++++ PASSAGE GIVEN

We could postulate that if a privacy policy of a given web site made users feel they could maintain their privacy, it would significantly decrease the level of user privacy concern. In researching online shopping, Phelps et al. [28] thought that the lack of control over personal information explained 42.5 % of the change in people’s level of privacy concern. Dinev and Hart [8] considered that it was the control that people perceived over their personal information that governed the extent of self-disclosure online.

Hypothesis 5

Information control will have a negative effect on the level of privacy concern.

3.1.6 Subjective norm

As a notion deriving from psychology and sociology, subjective norm has been well-used in studies exploring factors acting on people’s attitude about certain behaviors. Lehikoinen et al. [18] found social culture had a significant effect on people’s information disclosure in social networks. Lewis et al. [19] found students were more likely to take part in social network sites where their classmates had already gained membership. Xu et al. [34] demonstrated subjective norm acted on the degree that people regard privacy online. All of these researches have proved that subjective norm has influenced people’s privacy disclosure online.

In contrast to previous studies, the application of the subjective norm on social network sites also includes the effects of other users. Dwyer et al. [10] believed that users who willingly disclose personal information linked their behavior to the trust they had established with other users in the network. If in a given social network site, everyone tended to share real personal information with one another, then that behavior would be considered a subjective norm on that site.

Hypothesis 6

The subjective norm will have a positive effect on privacy concerns.

3.2 Model evolution

Factors in our proposed integrated model have been used in former studies about online privacy behavior. We reviewed empirical studies about privacy disclosure on the Internet, and abstracted the main factors used. There are six constructs thought to be related to the Theory of Planned Behavior model. The relational path between these constructs can be integrated into a comprehensive model according to former studies.

Table 1 shows highly cited articles focusing on privacy disclosure online and main factors mentioned in those articles. Thirteen articles that have done experiential studies about online privacy information disclosure are presented, and eight constructs are abstracted from those studies, six of which are discussed in our proposed integrated model. Trust means users’ sense of trust about certain web sites. Trust factors about privacy online were influenced by the user experience and familiarity to an online web site. Usually, but not always how personal information (e.g. age, gender) characteristics is used by an online organization is set out in their privacy policy.

Table 1 Empirical studies about the self-disclosure of personal information online

Table 1 is presented to show the theoretical basis underpinning the integrated model being proposed in this paper. The constructs used in the model have all been taken from previous studies. Each hypothesis in the model has also been previously proven in studies of situations like online business. The theoretical contribution of this integrated approach lies in a combination of former conclusions and interests on a new topic, the self-disclosure of personal information on social network sites.

Though in the original TPB Model behavior control, subjective norm and attitude were the key factors affecting attitude of behavior, previous studies provided several others factors that may affect privacy concern. In the following section, an exploratory factor analysis was conducted to choose the right constructs.

++++++++
++++ EXTRACTED ENTRIES

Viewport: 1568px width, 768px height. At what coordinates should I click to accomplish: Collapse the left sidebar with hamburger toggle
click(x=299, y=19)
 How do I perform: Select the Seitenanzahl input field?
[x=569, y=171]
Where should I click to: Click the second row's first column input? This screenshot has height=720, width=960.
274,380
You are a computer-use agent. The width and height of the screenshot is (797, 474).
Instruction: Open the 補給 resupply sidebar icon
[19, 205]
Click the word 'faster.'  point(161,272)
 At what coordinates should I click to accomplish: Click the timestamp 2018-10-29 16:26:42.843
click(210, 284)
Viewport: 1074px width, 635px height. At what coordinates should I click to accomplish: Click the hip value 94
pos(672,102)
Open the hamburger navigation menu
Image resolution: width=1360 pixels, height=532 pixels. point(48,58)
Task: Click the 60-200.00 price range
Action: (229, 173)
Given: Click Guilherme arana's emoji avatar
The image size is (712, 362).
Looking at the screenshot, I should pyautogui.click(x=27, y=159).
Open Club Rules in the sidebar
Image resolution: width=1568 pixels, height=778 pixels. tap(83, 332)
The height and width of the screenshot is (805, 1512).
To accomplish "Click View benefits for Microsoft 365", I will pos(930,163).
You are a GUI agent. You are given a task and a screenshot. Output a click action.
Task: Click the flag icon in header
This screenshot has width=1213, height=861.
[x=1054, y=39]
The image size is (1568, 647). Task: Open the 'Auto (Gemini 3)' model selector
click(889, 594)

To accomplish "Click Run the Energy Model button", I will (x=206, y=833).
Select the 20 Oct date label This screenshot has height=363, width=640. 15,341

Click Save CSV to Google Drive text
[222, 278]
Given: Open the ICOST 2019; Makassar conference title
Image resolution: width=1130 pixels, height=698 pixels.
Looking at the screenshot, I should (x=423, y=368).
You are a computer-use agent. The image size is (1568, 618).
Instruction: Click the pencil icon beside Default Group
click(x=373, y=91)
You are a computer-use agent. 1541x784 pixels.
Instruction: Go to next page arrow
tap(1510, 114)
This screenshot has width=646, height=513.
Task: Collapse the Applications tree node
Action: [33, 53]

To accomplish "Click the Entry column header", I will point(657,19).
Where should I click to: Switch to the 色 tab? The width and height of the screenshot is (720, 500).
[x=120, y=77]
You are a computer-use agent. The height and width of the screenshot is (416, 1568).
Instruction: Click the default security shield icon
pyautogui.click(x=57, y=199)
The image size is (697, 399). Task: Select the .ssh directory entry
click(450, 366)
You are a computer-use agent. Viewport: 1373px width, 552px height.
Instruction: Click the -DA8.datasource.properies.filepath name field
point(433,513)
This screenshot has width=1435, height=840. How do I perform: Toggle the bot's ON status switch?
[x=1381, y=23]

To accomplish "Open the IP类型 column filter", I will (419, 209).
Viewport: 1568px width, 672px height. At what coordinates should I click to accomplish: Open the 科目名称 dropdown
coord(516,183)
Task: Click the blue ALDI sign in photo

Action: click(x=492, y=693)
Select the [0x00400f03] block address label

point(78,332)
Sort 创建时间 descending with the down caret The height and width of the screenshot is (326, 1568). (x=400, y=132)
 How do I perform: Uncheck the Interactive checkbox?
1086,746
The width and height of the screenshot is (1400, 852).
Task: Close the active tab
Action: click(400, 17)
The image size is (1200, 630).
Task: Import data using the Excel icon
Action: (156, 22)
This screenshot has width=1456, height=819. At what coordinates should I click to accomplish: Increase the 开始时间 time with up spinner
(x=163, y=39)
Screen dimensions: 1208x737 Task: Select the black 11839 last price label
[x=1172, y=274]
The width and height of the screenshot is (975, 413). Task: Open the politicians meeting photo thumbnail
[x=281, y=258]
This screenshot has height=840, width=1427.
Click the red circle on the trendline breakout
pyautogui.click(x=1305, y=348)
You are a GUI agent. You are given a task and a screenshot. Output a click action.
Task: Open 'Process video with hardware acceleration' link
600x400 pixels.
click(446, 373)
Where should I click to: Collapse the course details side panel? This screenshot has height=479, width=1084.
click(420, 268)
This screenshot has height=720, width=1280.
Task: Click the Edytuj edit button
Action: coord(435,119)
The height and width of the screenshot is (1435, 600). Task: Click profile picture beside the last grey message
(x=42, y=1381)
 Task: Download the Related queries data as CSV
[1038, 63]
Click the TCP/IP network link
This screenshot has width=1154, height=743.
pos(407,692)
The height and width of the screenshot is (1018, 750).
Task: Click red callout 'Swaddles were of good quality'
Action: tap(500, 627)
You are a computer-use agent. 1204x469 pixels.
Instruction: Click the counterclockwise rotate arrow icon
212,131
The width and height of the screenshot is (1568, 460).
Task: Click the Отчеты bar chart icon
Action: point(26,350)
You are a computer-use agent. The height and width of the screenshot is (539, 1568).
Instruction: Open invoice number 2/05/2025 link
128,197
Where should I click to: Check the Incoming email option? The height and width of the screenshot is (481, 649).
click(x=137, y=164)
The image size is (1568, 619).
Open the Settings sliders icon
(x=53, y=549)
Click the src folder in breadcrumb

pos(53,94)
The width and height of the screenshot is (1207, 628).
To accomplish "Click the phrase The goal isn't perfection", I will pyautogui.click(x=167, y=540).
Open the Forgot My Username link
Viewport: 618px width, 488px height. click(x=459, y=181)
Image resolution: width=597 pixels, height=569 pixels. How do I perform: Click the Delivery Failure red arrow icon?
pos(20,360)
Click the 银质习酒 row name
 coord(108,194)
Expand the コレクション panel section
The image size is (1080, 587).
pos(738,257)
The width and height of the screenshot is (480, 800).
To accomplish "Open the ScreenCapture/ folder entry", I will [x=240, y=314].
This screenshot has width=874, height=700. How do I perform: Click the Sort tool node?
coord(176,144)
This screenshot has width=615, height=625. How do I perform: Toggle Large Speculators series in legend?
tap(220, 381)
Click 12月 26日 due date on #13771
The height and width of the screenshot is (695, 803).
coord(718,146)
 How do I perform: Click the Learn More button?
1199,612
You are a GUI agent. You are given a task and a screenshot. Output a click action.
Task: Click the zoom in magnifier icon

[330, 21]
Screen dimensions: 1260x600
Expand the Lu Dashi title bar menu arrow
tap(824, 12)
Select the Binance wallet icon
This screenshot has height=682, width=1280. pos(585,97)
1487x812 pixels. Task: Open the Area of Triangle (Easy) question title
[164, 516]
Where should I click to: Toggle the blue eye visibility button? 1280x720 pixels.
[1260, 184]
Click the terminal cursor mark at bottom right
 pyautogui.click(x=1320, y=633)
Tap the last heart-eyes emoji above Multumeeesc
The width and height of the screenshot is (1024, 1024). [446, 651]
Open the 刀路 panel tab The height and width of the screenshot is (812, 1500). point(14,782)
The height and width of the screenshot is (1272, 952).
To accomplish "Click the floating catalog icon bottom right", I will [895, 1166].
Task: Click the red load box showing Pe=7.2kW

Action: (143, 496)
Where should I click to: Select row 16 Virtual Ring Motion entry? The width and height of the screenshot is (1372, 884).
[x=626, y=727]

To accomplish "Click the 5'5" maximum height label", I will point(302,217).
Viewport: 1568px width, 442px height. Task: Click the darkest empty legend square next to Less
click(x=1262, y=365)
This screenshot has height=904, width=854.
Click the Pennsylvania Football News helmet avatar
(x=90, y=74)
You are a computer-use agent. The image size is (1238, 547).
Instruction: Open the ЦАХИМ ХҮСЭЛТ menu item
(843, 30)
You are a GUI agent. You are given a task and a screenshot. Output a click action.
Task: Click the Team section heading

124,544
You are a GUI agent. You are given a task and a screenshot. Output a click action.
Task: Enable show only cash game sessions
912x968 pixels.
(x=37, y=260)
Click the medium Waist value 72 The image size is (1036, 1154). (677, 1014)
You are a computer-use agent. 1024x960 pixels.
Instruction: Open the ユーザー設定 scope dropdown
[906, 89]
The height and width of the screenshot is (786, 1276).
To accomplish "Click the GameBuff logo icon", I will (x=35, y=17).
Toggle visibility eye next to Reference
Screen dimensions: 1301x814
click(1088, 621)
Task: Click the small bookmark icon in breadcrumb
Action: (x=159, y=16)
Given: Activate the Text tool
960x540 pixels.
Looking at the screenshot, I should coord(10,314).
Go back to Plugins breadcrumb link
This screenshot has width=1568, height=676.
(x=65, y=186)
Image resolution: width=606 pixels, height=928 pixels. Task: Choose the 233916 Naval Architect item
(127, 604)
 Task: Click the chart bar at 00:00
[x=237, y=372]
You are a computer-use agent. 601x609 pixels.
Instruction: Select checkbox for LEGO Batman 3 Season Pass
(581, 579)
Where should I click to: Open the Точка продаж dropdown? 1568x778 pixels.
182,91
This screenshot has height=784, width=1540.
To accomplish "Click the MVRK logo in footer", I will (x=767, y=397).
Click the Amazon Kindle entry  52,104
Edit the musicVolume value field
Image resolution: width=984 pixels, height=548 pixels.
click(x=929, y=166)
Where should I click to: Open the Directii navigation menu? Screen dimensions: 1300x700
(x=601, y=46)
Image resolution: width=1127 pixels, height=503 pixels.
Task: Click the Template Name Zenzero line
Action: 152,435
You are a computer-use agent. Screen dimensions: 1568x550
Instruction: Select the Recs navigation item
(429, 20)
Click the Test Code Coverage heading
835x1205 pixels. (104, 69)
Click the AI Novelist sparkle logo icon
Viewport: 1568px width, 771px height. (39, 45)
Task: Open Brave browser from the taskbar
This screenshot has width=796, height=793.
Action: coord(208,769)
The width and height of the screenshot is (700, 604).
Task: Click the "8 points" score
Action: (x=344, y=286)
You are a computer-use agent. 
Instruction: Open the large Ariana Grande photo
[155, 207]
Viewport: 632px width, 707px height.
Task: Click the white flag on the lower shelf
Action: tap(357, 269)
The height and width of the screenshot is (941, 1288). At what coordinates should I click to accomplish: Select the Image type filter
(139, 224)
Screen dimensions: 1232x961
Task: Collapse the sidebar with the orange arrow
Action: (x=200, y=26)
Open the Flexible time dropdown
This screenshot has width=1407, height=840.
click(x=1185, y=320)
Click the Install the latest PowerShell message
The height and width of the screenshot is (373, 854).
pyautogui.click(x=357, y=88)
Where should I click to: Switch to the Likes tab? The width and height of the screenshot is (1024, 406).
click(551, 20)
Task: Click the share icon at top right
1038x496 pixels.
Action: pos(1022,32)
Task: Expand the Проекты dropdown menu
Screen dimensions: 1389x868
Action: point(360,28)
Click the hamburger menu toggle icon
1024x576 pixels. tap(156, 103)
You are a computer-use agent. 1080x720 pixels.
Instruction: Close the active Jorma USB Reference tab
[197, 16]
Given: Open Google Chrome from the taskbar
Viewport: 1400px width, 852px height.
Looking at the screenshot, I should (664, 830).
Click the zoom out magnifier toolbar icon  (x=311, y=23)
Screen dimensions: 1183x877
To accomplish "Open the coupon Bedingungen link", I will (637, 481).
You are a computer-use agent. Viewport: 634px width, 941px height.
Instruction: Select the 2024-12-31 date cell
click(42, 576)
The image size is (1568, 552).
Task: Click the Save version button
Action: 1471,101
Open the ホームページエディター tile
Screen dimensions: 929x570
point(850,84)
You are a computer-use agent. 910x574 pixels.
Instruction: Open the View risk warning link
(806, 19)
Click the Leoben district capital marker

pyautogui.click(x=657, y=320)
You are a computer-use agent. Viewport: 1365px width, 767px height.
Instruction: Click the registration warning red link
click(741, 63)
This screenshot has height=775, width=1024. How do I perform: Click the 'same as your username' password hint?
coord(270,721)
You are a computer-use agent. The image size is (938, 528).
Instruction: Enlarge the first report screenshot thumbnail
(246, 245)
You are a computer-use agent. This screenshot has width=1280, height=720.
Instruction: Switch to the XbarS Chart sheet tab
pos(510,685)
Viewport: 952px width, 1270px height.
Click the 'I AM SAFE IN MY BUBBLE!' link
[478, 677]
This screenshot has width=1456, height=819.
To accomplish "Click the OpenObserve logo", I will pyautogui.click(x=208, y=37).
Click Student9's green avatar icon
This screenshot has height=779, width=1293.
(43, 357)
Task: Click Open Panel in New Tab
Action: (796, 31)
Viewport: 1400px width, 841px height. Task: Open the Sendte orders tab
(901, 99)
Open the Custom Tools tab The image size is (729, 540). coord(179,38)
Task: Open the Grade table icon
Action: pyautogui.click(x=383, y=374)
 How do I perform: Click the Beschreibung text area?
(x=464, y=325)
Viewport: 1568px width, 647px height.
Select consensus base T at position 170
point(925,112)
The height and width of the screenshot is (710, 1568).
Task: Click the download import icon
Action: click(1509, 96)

++++++++

◆ **WHAT IS ASKED**
In the passage on privacy concern, list each author citation that carries a reference number in square brackets. Answer from the passage on privacy concern alone, not from the lines.

◆ **RESULT FOR THIS TASK**
Phelps et al. [28]
Dinev and Hart [8]
Lehikoinen et al. [18]
Lewis et al. [19]
Xu et al. [34]
Dwyer et al. [10]